33 · Replication

Replica Set Architecture

High availability and data redundancy through automatic replication

architecture

A replica set is a group of MongoDB nodes (typically 3 or 5) that maintain the same data set. One node is elected Primary and receives all writes; the remaining nodes are Secondaries that continuously replicate from the primary. If the primary fails, an automatic election promotes a secondary to primary within 10–12 seconds.

// Minimum recommended replica set: 3 nodes (1 primary + 2 secondaries)
// Replica set configuration (run on primary):
rs.initiate({
  _id: "myReplicaSet",
  members: [
    { _id: 0, host: "mongo1:27017", priority: 2 },    // preferred primary
    { _id: 1, host: "mongo2:27017", priority: 1 },
    { _id: 2, host: "mongo3:27017", priority: 1 }
  ]
})

// Check replica set status:
rs.status()          // full status including lag, oplog, last heartbeat
rs.conf()            // current configuration
rs.isMaster()        // deprecated; use db.hello() in 5.0+
db.hello()           // current primary, all members, connection info

NOTE

Always use an odd number of voting members (3, 5, 7) so elections can always achieve a majority. An even-numbered replica set can enter a state where no majority is reachable after a single failure, making election impossible.

Node Roles

Primary · Secondary · Arbiter · Hidden · Delayed

roles

Role	Accepts Writes?	Holds Data?	Can Vote?	Use Case
Primary	Yes (only)	Yes	Yes	Single write entry point for all operations
Secondary	No (reads with preference)	Yes	Yes	Failover, read scaling, backup
Arbiter	No	No	Yes	Tiebreaker vote only — no data; cheap server
Hidden	No	Yes	Yes (optional)	Dedicated reporting/analytics node — invisible to clients
Delayed	No	Yes (lagged)	Yes (optional)	Point-in-time recovery buffer (e.g., 1-hour delay)
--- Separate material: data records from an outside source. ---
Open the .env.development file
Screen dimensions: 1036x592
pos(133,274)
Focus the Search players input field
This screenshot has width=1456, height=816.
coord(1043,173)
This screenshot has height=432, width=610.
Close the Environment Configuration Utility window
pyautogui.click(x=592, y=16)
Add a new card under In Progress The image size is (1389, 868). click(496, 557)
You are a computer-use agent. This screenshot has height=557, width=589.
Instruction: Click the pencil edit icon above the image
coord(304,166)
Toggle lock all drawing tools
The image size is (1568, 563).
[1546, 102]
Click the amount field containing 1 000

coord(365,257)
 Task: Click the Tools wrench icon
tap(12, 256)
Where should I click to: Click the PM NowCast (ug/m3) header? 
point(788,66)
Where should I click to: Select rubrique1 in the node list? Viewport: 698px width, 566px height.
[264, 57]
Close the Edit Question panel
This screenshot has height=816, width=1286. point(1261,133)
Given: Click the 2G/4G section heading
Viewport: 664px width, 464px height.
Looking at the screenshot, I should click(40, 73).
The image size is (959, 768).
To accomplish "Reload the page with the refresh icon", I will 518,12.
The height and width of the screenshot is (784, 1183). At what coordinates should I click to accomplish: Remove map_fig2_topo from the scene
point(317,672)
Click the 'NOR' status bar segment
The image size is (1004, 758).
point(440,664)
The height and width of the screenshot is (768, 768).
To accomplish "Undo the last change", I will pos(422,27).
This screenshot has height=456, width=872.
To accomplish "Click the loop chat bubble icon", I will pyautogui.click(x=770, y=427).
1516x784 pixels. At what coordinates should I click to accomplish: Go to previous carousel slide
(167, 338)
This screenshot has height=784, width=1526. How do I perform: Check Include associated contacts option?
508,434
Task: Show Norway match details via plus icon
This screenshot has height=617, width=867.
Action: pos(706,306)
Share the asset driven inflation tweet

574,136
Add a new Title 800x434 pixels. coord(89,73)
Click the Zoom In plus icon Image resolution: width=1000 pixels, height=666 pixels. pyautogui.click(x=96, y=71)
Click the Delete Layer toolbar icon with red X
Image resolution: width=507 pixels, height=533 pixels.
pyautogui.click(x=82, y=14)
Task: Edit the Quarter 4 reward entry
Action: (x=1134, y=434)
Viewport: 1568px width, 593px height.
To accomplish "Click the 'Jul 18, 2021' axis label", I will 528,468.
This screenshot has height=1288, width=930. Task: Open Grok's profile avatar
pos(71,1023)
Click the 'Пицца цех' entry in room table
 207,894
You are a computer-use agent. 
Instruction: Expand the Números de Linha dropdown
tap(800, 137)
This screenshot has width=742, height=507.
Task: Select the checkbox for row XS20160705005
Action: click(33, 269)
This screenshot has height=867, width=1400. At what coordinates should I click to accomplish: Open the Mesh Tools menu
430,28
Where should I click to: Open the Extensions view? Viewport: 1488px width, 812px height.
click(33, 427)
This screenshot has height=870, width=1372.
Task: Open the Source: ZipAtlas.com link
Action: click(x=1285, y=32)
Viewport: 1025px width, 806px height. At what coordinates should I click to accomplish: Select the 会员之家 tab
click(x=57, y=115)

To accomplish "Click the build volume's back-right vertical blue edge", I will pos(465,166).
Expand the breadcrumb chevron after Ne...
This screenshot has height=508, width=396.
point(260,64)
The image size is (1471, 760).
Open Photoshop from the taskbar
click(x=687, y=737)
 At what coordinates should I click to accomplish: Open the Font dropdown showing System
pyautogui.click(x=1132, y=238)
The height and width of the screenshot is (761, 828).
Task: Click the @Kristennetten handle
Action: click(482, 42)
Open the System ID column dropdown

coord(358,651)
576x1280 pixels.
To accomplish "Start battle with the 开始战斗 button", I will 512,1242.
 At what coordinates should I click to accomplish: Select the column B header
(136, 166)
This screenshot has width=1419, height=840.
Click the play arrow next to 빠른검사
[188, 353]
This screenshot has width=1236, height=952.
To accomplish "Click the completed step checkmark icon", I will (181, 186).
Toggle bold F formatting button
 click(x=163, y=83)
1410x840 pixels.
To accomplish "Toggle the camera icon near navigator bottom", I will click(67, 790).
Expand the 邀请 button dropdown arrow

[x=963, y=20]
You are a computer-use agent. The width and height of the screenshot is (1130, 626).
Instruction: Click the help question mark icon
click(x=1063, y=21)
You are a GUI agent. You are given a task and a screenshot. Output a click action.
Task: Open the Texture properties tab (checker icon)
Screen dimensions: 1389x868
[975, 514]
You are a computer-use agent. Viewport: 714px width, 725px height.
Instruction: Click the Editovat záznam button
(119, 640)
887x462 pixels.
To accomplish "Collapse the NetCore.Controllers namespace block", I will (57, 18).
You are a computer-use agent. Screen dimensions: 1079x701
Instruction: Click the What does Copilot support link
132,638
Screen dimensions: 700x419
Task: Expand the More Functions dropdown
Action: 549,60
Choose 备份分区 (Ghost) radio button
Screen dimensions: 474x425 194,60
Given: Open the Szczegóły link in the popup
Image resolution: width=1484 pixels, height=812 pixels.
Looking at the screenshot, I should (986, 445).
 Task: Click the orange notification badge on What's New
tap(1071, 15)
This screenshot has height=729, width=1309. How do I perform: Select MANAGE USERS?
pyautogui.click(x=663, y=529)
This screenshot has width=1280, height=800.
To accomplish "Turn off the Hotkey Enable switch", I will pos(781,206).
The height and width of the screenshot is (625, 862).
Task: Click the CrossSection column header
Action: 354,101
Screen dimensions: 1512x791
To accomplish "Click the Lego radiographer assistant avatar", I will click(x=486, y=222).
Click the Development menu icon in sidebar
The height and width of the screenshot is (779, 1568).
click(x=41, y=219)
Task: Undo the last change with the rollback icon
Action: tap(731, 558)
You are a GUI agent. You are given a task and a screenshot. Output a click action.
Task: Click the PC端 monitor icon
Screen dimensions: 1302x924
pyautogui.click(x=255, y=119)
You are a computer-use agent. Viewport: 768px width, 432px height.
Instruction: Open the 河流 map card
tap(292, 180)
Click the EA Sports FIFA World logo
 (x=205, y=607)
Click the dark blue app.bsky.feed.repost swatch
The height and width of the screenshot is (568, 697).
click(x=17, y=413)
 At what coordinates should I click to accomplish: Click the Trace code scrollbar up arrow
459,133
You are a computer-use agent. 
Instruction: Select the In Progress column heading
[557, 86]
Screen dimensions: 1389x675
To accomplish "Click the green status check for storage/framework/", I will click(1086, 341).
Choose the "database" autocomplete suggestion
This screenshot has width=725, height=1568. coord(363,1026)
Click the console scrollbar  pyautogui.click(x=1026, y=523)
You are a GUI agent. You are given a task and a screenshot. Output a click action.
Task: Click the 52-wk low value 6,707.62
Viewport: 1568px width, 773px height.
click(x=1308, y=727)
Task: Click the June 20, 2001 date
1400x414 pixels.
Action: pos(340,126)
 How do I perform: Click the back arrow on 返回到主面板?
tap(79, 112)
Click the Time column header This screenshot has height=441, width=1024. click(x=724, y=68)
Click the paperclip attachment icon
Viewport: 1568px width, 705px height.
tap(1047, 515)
// Add an arbiter (needs no data storage, just voting capacity)
rs.addArb("mongo-arbiter:27017")

// Configure a hidden node (for reporting queries)
cfg = rs.conf()
cfg.members[2].hidden   = true
cfg.members[2].priority = 0     // must be 0 for hidden nodes
rs.reconfig(cfg)

// Configure a delayed secondary (1-hour replication lag)
cfg = rs.conf()
cfg.members[3].secondaryDelaySecs = 3600
cfg.members[3].priority = 0
cfg.members[3].hidden   = true
rs.reconfig(cfg)

Elections

Automatic primary failover in 10–12 seconds

elections

When the primary becomes unreachable (crash, network partition, planned maintenance), the replica set holds an election to choose a new primary. Elections require a majority of voting members to agree.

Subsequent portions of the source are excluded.